Exercise –
From the line containing "1288x944 pixels." to the last line of the records, reproduce every line exactly and print nothing else.

>>

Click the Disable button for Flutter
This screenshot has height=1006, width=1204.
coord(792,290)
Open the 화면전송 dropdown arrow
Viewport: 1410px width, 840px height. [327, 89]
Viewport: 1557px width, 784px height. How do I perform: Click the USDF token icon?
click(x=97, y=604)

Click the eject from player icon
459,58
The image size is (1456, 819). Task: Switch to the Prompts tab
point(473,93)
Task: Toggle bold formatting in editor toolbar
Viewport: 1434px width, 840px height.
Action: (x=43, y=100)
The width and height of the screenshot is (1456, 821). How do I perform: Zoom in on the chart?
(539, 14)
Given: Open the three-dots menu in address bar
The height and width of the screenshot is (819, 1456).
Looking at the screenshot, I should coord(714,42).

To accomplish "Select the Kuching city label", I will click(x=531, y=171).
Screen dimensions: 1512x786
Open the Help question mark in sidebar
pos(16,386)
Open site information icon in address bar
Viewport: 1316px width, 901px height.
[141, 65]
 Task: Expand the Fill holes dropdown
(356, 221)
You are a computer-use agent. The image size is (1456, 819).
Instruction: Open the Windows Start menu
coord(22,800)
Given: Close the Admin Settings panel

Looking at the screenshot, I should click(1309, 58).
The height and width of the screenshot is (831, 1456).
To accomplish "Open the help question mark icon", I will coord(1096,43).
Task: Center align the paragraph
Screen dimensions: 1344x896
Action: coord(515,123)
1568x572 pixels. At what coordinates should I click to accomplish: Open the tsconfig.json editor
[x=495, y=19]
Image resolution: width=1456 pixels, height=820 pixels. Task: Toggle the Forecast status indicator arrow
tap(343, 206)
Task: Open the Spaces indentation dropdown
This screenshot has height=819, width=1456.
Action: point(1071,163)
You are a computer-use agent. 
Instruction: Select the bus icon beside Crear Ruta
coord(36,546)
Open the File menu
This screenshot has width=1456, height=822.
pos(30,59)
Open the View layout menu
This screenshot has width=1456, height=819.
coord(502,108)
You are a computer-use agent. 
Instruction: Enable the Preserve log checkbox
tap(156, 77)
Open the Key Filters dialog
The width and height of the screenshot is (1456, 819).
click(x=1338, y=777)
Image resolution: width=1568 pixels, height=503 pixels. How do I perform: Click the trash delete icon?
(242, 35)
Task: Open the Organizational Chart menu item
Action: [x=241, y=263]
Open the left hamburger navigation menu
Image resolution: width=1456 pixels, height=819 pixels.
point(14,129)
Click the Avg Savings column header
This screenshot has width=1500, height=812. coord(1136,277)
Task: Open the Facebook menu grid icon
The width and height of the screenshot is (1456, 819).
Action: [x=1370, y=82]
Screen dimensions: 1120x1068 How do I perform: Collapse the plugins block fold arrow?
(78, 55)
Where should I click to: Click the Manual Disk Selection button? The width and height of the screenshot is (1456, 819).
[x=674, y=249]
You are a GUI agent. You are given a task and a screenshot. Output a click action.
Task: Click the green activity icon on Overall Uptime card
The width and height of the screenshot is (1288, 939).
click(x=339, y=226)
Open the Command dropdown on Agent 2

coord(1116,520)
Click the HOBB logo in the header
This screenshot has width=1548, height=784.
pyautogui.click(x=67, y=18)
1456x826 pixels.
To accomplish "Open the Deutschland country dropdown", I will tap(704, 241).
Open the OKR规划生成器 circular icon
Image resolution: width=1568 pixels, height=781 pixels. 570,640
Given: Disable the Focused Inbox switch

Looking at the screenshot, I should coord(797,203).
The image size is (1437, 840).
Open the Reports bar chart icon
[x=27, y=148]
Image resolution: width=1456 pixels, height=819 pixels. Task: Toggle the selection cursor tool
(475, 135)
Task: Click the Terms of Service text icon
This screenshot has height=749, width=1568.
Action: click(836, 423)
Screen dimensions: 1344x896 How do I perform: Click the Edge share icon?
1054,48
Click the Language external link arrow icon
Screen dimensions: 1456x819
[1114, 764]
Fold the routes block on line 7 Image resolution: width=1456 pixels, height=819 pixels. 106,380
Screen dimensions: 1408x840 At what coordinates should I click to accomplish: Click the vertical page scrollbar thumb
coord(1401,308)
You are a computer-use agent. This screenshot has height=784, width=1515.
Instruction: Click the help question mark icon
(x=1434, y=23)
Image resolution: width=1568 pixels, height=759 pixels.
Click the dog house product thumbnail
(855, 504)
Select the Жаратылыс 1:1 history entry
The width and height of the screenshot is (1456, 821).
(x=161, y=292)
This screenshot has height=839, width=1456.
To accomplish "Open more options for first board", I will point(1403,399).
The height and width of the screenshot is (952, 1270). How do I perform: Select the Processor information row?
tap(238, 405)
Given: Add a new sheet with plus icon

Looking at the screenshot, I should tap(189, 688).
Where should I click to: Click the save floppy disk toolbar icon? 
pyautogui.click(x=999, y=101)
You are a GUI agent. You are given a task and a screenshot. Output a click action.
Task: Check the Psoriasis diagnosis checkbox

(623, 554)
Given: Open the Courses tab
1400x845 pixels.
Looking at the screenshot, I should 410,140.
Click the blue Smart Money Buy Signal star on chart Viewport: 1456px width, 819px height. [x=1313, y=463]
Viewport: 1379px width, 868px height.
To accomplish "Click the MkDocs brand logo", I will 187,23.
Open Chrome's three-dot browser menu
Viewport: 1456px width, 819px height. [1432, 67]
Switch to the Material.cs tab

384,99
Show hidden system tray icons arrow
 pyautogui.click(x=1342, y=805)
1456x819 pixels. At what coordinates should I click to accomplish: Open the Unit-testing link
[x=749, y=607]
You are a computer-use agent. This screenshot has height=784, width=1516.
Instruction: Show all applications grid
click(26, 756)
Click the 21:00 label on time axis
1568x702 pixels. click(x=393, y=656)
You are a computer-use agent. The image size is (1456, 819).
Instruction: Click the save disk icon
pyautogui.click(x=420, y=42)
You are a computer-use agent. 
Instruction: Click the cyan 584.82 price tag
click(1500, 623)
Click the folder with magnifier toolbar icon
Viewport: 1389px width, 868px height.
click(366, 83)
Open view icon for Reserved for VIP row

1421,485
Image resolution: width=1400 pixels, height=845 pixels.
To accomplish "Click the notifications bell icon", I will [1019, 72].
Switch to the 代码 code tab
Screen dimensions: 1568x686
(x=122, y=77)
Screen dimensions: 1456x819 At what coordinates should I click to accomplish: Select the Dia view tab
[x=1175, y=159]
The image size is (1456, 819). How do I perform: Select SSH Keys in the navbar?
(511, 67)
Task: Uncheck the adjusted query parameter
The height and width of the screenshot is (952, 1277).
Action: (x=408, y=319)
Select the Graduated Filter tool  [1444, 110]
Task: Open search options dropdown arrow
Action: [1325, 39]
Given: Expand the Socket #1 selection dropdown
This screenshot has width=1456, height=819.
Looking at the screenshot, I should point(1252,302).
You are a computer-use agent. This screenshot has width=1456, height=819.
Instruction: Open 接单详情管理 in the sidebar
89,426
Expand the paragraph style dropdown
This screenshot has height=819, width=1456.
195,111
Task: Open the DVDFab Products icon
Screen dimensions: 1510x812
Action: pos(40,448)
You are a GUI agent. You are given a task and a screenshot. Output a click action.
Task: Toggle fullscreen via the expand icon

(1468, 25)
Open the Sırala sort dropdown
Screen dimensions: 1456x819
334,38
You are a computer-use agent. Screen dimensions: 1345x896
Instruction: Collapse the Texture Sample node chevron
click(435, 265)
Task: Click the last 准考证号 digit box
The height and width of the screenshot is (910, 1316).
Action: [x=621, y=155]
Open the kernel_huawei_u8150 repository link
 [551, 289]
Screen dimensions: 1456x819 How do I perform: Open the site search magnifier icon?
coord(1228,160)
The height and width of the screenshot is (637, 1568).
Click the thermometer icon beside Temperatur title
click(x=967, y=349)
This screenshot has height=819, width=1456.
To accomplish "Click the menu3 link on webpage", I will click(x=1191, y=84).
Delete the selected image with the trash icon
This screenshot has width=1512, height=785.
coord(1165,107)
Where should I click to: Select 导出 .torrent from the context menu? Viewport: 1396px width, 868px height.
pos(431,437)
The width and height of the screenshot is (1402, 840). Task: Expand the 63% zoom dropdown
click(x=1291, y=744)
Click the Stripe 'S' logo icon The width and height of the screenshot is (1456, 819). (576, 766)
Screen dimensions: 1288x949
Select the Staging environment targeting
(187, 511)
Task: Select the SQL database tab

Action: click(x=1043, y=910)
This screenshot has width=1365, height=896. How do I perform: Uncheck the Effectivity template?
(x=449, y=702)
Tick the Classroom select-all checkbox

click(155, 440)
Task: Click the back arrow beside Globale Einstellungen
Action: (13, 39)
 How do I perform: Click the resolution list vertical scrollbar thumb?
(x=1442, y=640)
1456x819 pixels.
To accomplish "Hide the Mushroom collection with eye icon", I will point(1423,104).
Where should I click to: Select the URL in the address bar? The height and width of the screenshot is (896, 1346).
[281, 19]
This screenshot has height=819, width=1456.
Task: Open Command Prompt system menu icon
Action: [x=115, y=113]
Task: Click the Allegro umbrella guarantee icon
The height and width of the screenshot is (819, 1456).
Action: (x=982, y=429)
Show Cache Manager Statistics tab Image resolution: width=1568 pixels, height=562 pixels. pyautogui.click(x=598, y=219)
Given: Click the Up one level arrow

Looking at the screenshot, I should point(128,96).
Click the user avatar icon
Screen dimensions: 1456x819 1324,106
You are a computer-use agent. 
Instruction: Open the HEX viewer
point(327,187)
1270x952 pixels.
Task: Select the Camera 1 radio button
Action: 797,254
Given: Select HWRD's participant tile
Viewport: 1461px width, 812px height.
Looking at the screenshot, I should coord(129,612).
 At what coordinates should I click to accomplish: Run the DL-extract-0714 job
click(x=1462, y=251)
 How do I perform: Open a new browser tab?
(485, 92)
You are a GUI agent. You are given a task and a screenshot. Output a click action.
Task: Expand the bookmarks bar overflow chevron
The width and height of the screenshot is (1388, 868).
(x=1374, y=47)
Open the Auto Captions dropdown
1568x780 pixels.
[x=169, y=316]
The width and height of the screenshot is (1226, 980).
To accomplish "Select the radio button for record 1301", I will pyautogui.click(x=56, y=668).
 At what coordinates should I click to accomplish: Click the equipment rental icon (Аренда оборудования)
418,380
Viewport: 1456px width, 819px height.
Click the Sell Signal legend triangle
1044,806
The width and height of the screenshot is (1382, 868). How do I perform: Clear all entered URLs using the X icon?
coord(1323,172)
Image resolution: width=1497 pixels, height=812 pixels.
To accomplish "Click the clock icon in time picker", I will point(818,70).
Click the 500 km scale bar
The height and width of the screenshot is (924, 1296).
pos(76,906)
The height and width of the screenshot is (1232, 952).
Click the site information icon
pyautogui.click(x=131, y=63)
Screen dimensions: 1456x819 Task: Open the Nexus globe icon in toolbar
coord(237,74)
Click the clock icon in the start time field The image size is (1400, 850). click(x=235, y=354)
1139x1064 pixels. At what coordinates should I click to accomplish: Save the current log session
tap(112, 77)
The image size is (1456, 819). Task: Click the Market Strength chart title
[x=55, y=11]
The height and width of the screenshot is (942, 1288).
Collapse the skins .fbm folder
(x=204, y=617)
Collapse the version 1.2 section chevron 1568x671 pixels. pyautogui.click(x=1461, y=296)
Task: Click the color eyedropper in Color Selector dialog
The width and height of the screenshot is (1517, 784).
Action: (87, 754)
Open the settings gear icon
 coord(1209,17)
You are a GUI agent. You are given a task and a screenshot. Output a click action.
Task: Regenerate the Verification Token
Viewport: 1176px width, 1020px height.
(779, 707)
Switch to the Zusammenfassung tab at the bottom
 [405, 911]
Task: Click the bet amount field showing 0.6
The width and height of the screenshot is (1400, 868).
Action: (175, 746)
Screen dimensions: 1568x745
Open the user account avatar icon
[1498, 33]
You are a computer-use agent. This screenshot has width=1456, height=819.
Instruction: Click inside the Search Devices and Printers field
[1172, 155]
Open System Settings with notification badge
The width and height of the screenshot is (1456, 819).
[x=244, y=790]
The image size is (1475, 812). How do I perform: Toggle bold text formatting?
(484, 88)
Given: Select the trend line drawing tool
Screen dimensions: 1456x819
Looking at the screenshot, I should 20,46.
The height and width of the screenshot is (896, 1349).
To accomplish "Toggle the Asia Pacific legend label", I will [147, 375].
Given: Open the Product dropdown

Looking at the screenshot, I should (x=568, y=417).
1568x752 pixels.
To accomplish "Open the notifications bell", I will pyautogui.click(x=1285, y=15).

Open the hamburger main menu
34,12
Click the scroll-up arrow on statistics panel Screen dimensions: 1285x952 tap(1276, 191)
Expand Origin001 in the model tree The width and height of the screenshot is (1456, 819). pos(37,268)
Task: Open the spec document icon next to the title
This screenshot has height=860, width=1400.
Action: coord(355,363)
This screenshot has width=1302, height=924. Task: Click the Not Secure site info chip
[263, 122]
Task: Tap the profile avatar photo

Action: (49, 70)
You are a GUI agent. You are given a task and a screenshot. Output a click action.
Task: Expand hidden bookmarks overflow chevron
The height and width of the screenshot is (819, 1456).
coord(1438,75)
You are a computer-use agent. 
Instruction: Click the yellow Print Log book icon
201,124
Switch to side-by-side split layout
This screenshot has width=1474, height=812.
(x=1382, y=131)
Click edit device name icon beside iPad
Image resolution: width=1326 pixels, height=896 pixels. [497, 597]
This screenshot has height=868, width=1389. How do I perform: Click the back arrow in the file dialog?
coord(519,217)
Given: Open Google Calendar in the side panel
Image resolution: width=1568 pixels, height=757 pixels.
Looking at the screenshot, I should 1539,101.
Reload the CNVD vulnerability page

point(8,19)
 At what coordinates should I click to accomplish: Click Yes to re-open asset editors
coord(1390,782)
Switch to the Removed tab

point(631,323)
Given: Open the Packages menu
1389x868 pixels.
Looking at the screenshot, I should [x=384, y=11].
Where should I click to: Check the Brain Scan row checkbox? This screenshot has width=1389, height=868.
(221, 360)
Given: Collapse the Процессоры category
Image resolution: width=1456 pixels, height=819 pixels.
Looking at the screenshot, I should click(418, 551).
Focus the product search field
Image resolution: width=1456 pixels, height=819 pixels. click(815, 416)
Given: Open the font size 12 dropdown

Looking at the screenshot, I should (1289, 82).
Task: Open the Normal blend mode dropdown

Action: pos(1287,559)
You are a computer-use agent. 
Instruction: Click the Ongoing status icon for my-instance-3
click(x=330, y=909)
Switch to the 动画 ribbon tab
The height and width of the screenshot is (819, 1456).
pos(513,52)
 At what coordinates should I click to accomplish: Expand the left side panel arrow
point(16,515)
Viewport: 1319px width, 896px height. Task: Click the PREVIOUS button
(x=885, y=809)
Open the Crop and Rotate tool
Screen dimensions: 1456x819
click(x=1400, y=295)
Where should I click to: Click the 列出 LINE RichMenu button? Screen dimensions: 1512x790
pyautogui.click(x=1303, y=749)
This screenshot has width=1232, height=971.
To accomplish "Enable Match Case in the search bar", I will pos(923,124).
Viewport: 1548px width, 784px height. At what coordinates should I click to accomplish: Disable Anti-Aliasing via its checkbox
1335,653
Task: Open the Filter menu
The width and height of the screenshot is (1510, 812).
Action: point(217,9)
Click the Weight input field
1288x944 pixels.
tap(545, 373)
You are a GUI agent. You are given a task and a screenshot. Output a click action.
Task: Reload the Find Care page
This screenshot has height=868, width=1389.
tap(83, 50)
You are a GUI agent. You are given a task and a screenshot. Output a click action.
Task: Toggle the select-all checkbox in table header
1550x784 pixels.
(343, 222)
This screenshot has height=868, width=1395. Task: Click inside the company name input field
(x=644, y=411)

<<

Written answer –
1288x944 pixels.
tap(545, 373)
You are a GUI agent. You are given a task and a screenshot. Output a click action.
Task: Reload the Find Care page
This screenshot has height=868, width=1389.
tap(83, 50)
You are a GUI agent. You are given a task and a screenshot. Output a click action.
Task: Toggle the select-all checkbox in table header
1550x784 pixels.
(343, 222)
This screenshot has height=868, width=1395. Task: Click inside the company name input field
(x=644, y=411)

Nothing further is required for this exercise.